- _Directions_
In every entry below, swap "coordinate pair" for "pair of coordinates" and leave the rest of the text unchanged.

━━━━

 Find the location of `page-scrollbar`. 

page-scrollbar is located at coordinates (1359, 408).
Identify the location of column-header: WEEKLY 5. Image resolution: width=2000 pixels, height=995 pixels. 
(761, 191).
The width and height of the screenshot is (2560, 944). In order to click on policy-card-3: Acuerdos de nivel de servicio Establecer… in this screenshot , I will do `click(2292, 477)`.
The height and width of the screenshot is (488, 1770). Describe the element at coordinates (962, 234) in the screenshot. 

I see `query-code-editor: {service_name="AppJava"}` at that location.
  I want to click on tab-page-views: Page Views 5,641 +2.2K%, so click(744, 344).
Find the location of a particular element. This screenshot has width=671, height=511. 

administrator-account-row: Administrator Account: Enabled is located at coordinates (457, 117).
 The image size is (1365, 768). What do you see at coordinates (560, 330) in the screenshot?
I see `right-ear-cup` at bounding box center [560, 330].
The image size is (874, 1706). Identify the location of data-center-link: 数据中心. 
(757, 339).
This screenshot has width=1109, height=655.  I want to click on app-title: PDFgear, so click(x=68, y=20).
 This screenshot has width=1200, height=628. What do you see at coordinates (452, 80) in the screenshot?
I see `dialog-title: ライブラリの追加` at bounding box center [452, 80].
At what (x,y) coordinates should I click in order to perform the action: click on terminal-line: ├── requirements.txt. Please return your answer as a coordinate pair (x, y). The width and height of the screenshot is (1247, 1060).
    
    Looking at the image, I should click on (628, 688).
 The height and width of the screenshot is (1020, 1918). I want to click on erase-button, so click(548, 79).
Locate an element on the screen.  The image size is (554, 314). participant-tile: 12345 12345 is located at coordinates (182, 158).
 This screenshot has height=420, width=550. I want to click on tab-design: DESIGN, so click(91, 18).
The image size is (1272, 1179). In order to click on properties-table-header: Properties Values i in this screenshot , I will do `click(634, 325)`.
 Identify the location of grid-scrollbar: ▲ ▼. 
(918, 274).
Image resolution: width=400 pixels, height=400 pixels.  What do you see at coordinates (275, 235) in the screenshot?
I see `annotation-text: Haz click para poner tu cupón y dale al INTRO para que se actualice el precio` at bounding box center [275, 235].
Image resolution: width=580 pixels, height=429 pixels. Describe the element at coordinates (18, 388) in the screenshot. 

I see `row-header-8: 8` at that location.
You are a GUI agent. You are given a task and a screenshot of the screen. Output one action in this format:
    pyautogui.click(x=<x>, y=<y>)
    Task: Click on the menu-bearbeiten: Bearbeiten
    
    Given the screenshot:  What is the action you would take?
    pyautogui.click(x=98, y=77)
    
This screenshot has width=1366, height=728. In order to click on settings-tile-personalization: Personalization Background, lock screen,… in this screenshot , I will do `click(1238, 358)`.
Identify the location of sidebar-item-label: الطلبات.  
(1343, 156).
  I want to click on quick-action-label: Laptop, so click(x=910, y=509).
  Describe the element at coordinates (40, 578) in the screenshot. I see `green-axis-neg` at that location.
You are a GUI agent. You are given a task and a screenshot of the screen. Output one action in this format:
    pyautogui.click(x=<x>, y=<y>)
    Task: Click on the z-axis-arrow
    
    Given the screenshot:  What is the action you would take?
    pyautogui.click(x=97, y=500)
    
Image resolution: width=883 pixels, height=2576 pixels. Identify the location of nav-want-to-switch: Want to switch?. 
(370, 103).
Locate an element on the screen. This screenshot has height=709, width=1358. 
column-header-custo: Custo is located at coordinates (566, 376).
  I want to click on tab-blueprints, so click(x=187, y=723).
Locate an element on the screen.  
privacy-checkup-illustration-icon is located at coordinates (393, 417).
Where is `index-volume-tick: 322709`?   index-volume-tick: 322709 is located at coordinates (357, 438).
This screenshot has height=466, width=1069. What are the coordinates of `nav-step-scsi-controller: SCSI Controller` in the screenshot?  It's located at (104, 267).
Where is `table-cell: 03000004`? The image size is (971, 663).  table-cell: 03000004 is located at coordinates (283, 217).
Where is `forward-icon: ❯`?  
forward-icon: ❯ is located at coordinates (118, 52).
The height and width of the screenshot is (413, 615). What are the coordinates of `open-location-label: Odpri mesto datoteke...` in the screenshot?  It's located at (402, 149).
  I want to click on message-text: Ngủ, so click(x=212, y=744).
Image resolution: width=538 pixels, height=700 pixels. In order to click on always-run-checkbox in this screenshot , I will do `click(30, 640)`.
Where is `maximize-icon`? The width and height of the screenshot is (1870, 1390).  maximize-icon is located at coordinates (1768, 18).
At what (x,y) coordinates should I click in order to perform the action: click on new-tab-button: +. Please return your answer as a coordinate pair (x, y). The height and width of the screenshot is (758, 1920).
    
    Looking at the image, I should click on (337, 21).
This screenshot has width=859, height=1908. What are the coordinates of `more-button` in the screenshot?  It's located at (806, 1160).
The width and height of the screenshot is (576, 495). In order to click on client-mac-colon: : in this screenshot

━━━━

- _Answer box_
 Find the location of `page-scrollbar`. 

page-scrollbar is located at coordinates (1359, 408).
Identify the location of column-header: WEEKLY 5. Image resolution: width=2000 pixels, height=995 pixels. 
(761, 191).
The width and height of the screenshot is (2560, 944). In order to click on policy-card-3: Acuerdos de nivel de servicio Establecer… in this screenshot , I will do `click(2292, 477)`.
The height and width of the screenshot is (488, 1770). Describe the element at coordinates (962, 234) in the screenshot. 

I see `query-code-editor: {service_name="AppJava"}` at that location.
  I want to click on tab-page-views: Page Views 5,641 +2.2K%, so click(744, 344).
Find the location of a particular element. This screenshot has width=671, height=511. 

administrator-account-row: Administrator Account: Enabled is located at coordinates (457, 117).
 The image size is (1365, 768). What do you see at coordinates (560, 330) in the screenshot?
I see `right-ear-cup` at bounding box center [560, 330].
The image size is (874, 1706). Identify the location of data-center-link: 数据中心. 
(757, 339).
This screenshot has width=1109, height=655.  I want to click on app-title: PDFgear, so click(x=68, y=20).
 This screenshot has width=1200, height=628. What do you see at coordinates (452, 80) in the screenshot?
I see `dialog-title: ライブラリの追加` at bounding box center [452, 80].
At what (x,y) coordinates should I click in order to perform the action: click on terminal-line: ├── requirements.txt. Please return your answer as a pair of coordinates (x, y). The width and height of the screenshot is (1247, 1060).
    
    Looking at the image, I should click on (628, 688).
 The height and width of the screenshot is (1020, 1918). I want to click on erase-button, so click(548, 79).
Locate an element on the screen.  The image size is (554, 314). participant-tile: 12345 12345 is located at coordinates (182, 158).
 This screenshot has height=420, width=550. I want to click on tab-design: DESIGN, so click(91, 18).
The image size is (1272, 1179). In order to click on properties-table-header: Properties Values i in this screenshot , I will do `click(634, 325)`.
 Identify the location of grid-scrollbar: ▲ ▼. 
(918, 274).
Image resolution: width=400 pixels, height=400 pixels.  What do you see at coordinates (275, 235) in the screenshot?
I see `annotation-text: Haz click para poner tu cupón y dale al INTRO para que se actualice el precio` at bounding box center [275, 235].
Image resolution: width=580 pixels, height=429 pixels. Describe the element at coordinates (18, 388) in the screenshot. 

I see `row-header-8: 8` at that location.
You are a GUI agent. You are given a task and a screenshot of the screen. Output one action in this format:
    pyautogui.click(x=<x>, y=<y>)
    Task: Click on the menu-bearbeiten: Bearbeiten
    
    Given the screenshot:  What is the action you would take?
    pyautogui.click(x=98, y=77)
    
This screenshot has width=1366, height=728. In order to click on settings-tile-personalization: Personalization Background, lock screen,… in this screenshot , I will do `click(1238, 358)`.
Identify the location of sidebar-item-label: الطلبات.  
(1343, 156).
  I want to click on quick-action-label: Laptop, so click(x=910, y=509).
  Describe the element at coordinates (40, 578) in the screenshot. I see `green-axis-neg` at that location.
You are a GUI agent. You are given a task and a screenshot of the screen. Output one action in this format:
    pyautogui.click(x=<x>, y=<y>)
    Task: Click on the z-axis-arrow
    
    Given the screenshot:  What is the action you would take?
    pyautogui.click(x=97, y=500)
    
Image resolution: width=883 pixels, height=2576 pixels. Identify the location of nav-want-to-switch: Want to switch?. 
(370, 103).
Locate an element on the screen. This screenshot has height=709, width=1358. 
column-header-custo: Custo is located at coordinates (566, 376).
  I want to click on tab-blueprints, so click(x=187, y=723).
Locate an element on the screen.  
privacy-checkup-illustration-icon is located at coordinates (393, 417).
Where is `index-volume-tick: 322709`?   index-volume-tick: 322709 is located at coordinates (357, 438).
This screenshot has height=466, width=1069. What are the coordinates of `nav-step-scsi-controller: SCSI Controller` in the screenshot?  It's located at (104, 267).
Where is `table-cell: 03000004`? The image size is (971, 663).  table-cell: 03000004 is located at coordinates (283, 217).
Where is `forward-icon: ❯`?  
forward-icon: ❯ is located at coordinates (118, 52).
The height and width of the screenshot is (413, 615). What are the coordinates of `open-location-label: Odpri mesto datoteke...` in the screenshot?  It's located at (402, 149).
  I want to click on message-text: Ngủ, so click(x=212, y=744).
Image resolution: width=538 pixels, height=700 pixels. In order to click on always-run-checkbox in this screenshot , I will do `click(30, 640)`.
Where is `maximize-icon`? The width and height of the screenshot is (1870, 1390).  maximize-icon is located at coordinates (1768, 18).
At what (x,y) coordinates should I click in order to perform the action: click on new-tab-button: +. Please return your answer as a pair of coordinates (x, y). The height and width of the screenshot is (758, 1920).
    
    Looking at the image, I should click on (337, 21).
This screenshot has width=859, height=1908. What are the coordinates of `more-button` in the screenshot?  It's located at (806, 1160).
The width and height of the screenshot is (576, 495). In order to click on client-mac-colon: : in this screenshot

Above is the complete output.